Calling your constituents mindless didn’t seem like the smartest thing, but Scruggs is not without discernment. He is officially neutral on Coker Towers, despite his initial enthusiasm, to wit: “It looks like a tasty piece of cake.” And he recognizes that, “with six votes needed and an election coming up, yeah, I think this opposition will affect [the Council’s] decision.” (Enough of the neighbors have signed protest petitions that, by law, any rezoning will require six votes on the eight-member Council, not the usual five.)

Scruggs was probably helped to this understanding by the fact that neighborhood activist Parker Call, who came within 600 votes of beating him in the ’99 election, is leading the opposition to Coker Towers in her post as co-chair of Vision 2020, a group she helped start last year to advocate–guess what?–better planning for Raleigh. Armed with these new Scruggs nuggets, Call could perhaps overtake him this fall, especially if Scruggs finally does vote with Coker. Much as she’d like to try, though, Call says she won’t be able to run this year due to family obligations. Geoff Elting, a former Council member (from another district–he’s moved), is looking at the race, among others.

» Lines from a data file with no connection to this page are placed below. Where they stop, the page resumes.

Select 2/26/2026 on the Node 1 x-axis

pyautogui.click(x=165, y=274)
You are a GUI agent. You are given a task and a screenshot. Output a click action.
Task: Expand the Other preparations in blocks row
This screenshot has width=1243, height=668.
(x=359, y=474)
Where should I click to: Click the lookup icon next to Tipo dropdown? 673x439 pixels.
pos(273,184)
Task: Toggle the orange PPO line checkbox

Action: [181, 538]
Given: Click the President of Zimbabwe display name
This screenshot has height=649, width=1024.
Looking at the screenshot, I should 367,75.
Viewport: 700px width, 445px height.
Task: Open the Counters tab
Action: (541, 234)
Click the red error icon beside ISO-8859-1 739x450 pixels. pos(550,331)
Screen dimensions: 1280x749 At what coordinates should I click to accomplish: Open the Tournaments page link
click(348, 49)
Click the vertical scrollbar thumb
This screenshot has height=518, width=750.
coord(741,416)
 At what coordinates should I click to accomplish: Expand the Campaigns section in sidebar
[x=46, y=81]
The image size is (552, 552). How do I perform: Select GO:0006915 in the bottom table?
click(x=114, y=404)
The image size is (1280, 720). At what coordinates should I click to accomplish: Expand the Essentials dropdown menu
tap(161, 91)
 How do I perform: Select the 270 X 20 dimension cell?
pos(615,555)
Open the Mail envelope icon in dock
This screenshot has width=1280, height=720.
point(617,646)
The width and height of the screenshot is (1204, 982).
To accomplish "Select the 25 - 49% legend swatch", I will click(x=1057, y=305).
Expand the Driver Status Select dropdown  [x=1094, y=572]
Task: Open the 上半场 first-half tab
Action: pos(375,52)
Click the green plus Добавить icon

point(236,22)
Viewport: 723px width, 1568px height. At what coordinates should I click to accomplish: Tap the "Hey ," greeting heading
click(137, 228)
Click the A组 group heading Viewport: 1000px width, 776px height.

Meanwhile, Call’s Vision 2020 cohort, former Councilor Charles Meeker, is edging closer to another run for mayor. Meeker ran third in the ’99 campaign, just missing the runoff won by now-Mayor Paul Coble over Stephanie Fanjul by a mere 200 votes. Fanjul and Meeker split the “neighborhoods” vote in the first round (they were the top two of four Democrats running in the “nonpartisan” contest) while Coble, a Republican, had the pro-developer vote to himself. Fanjul won’t be running again–she still lives in Raleigh, but Monday-to-Friday she’s in Washington D.C. working for the federal government. That, and Meeker’s expertise on planning issues, gives him a leg up with the anti-Coker forces. But the clear field he was hoping for might not materialize.

That’s because popular three-term Councilor Julie Shea Graw, neighborhood-friendly also, is thinking of running. Graw, an at-large member, was the leading vote-getter in the city in ’97 and ’99. She was thinking of making this term her last, but on Friday she told me she’ll probably run again–either for re-election or, perhaps, for mayor. “I’ve grown and matured in the job,” she said. “Don’t count me out.”

Coker Towers gives the neighborhoods candidates their best chance in years to win a Council majority–but not if Graw and Meeker knock each other off and let the conservatives squeak in again.